Welcome to SP!  -
Suicide Chute
Route

Suicide Chute

 
Suicide Chute

Page Type: Route

Location: Utah, United States, North America

Object Title: Suicide Chute

Route Type: Mountaineering

Season: Spring, Summer

Time Required: Half a day

Rock Difficulty: 5.4 (YDS)

Difficulty: Steep Snow

Grade: II

Route Quality: 
 - 2 Votes
 

 

Page By: Joseph Bullough

Created/Edited: Jun 5, 2006 / Jul 12, 2006

Object ID: 198363

Hits: 6888 

Page Score: 81.84%  - 14 Votes 

Vote: Log in to vote

 

Overview

 
South Face
Early in the climb

This Mount Superior couloir is probably better well known as a steep backcountry ski route, but in the spring and early summer it provides an excellent steep snow route for a climb of Mount Superior and Monte Cristo.

The couloir lies on the east face of Mount Superior, and tops out at the first notch on the south ridge route. From the top of the couloir the upper half of the south ridge can then be followed to the summit. An advantage of this route is that it bypasses the generally less interesting scrambling which is found on the lower half of the south ridge, leaving the more enjoyable scrambling still to come above.
 
Suicide Chute
The upper couloir

Getting There

Take the 6200 South exit (exit #6) off I-215 and follow highway 190 south-east approximately 2 miles to the intersection with Big Cottonwood Canyon road. Continue straight through the stoplight and follow the road another 4 miles to the mouth of Little Cottonwood Canyon, where an electronic billboard on the right provides current road and/or weather conditions.

Continue east up Little Cottonwood Canyon and take the upper entrance to the Snowbird Ski Resort parking area. There is also a large pullout on the left (north) side of the road a short distance beyond this parking area, but parking is not permitted along the roadside prior to May 15 of each year.

Route Description

 
Ascending Suicide Chute
Looking down the chute

From either of the parking locations described in the 'Getting There' section, proceed north onto the low angled slopes to the north and east of the main south ridge buttress. A short section of bushwhacking will be required but this passes quickly.

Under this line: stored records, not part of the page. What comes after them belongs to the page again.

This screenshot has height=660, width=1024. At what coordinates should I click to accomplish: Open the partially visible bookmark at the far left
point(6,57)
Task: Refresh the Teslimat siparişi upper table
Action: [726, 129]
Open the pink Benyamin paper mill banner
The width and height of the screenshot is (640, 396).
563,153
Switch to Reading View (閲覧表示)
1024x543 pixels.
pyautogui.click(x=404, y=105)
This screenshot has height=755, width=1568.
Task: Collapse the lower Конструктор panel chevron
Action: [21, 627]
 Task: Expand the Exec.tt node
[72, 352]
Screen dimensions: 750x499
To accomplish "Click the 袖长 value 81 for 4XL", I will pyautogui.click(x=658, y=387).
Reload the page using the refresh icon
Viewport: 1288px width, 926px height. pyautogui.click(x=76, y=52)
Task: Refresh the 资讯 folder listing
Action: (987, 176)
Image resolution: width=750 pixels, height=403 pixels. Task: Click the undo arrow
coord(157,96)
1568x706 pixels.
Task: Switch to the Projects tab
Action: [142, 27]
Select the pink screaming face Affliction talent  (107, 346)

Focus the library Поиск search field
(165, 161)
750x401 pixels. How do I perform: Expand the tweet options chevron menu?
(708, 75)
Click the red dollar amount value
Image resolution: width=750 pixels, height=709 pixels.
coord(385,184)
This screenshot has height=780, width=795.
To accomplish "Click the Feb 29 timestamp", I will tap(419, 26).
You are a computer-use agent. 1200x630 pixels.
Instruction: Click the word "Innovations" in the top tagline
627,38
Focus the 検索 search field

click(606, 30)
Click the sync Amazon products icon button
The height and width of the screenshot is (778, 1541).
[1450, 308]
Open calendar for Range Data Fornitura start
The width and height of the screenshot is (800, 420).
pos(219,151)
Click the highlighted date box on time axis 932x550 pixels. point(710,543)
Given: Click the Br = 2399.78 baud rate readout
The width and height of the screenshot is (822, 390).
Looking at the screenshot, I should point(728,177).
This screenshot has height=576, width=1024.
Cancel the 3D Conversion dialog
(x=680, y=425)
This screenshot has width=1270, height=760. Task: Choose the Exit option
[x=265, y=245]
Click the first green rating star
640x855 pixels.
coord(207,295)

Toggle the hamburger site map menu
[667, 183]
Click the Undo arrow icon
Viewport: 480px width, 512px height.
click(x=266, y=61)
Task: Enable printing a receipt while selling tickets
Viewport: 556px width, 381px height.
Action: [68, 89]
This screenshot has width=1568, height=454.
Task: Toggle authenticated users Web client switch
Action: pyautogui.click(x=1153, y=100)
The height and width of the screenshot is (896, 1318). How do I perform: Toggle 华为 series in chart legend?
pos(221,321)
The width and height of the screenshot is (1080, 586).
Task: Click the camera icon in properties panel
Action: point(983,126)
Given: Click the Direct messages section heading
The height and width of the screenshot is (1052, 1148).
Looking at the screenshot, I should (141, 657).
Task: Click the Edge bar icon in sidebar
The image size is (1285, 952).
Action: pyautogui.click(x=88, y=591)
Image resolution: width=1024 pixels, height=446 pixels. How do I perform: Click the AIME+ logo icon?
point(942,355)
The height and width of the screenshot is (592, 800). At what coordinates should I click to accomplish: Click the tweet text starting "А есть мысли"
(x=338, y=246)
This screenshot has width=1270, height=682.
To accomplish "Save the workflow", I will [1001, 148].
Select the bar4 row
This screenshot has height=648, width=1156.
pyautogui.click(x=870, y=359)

Begin ascending the broad and moderately angled snowfield which gradually necks down, followed by a split into two prominent forks. Proceed up the left fork and continue upwards, staying generally to the left.
 
Top of the Chute
Nearing the top

Soon the top of the couloir will become visible as a notch on the skyline. Simply continue up the couloir as it steadily increases in steepness to the top of the ridge. Depending on the season and snow conditions, a large cornice may cap the top of the notch. If so, it will be necessary to skirt the cornice near the rocks on either side of the couloir.

If proceeding on to the summit from the top of the couloir, turn right (north) and begin climbing the ridge as described in the south ridge route.

Descent

 
Suicide Chute
At the top of the chute

There are several options for descent from the summit of Mount Superior. The shortest descent is by descending several hundred yards down the south ridge, to the point at which it makes a brief curve to the west. At this point it is possible to drop onto the south-facing snowfields which can be descended back to the starting point.

It is also possible to access the south face snowfields by following the ridge east from the summit for several hundred feet until a suitable location is reached to drop onto the face. Either of these two options will require navigating through several series of cliff bands.
 
Suicide Chute from Apron
Under Full Snow Conditions

If snow on the south face is sparse then a longer but better descent route would be to proceed down the east ridge of the summit, reversing the Cardiff Pass route. Descending by this route will require walking approximately one mile down the Little Cottonwood Canyon road to reach beginning parking spot.

Essential Gear

  • Ice axe
  • Crampons
  • Helmet

    If continuing up the south ridge above the couloir, carry gear as described in the south ridge route description.